Understanding these temporal expression patterns provides valuable insights into the molecular mechanisms of bTOI and highlights potential therapeutic benefits. The early upregulation of markers suggests that modulating multiple TLRs and COX enzyme activities could mitigate acute inflammation and ameliorate retinal damage after blast exposure. Therapeutic agents capable of inhibiting multiple TLRs may offer more effective protection than those targeting a single TLR, as through multiple sites of action, multi-TLR inhibitors can modulate multiple early pro-inflammatory signals and reduce downstream damage. Additionally, the significant role of COX2 in retinal inflammation indicates that COX2 inhibitors could serve as valuable adjuncts for reducing oxidative stress and promoting tissue repair. The efficacy of these interventions would depend on their timing and alignment with the observed temporal expression patterns, emphasizing the importance of precisely timed therapeutic strategies.

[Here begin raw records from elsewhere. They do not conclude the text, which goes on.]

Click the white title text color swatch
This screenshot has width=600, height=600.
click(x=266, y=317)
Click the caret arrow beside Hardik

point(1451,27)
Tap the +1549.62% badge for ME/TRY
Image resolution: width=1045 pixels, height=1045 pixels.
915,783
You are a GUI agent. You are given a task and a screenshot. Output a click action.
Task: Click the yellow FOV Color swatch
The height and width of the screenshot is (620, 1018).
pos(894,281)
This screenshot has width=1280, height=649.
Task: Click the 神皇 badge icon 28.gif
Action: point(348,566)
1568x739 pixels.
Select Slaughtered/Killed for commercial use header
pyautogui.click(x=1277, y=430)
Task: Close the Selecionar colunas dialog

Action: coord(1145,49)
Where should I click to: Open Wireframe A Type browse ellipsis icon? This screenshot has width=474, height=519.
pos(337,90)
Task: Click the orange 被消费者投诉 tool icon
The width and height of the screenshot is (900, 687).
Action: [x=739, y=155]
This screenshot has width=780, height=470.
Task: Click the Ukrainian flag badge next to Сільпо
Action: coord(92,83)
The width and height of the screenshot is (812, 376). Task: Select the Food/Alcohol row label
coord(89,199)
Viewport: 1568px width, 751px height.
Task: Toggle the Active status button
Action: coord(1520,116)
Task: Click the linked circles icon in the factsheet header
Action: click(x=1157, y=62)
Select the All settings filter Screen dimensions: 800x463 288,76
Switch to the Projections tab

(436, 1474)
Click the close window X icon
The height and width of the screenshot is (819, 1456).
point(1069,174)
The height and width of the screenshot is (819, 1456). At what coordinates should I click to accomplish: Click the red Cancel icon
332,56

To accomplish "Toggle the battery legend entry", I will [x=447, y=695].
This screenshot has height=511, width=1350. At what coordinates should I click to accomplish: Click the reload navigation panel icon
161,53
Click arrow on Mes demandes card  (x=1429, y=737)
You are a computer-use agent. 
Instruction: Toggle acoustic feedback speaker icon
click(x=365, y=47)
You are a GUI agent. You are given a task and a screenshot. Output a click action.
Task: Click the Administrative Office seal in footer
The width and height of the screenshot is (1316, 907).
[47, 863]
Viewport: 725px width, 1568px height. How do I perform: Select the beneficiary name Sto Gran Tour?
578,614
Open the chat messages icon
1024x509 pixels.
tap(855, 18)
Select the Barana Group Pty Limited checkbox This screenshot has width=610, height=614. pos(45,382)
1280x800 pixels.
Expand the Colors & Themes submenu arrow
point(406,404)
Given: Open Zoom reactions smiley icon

In conclusion, our results suggest that multiple TLRs, COXs, and ILs are upregulated in the retina post-blast and that the use of therapeutic agents that can inhibit multiple inflammatory pathways may be more broadly efficacious than using a single inhibitor to treat blast-induced ocular dysfunction. Our study highlights the dynamic and complex molecular responses in the retina following blast exposure, providing a foundation for developing targeted therapies to alleviate retinal damage and improve outcomes for individuals affected by bTOI. Understanding and modulating the intricate balance between pro- and anti-inflammatory signals are vital for improving these outcomes. While our study provides valuable insights, it has limitations. The use of only male ferrets limits generalizability, and the focus on gene expression provides a snapshot but not the complete picture of molecular changes. Further research is needed to elucidate detailed signaling pathways, long-term functional outcomes, and protein-level and histological changes. Investigating therapeutic interventions targeting these pathways in pre-clinical models is essential for translation.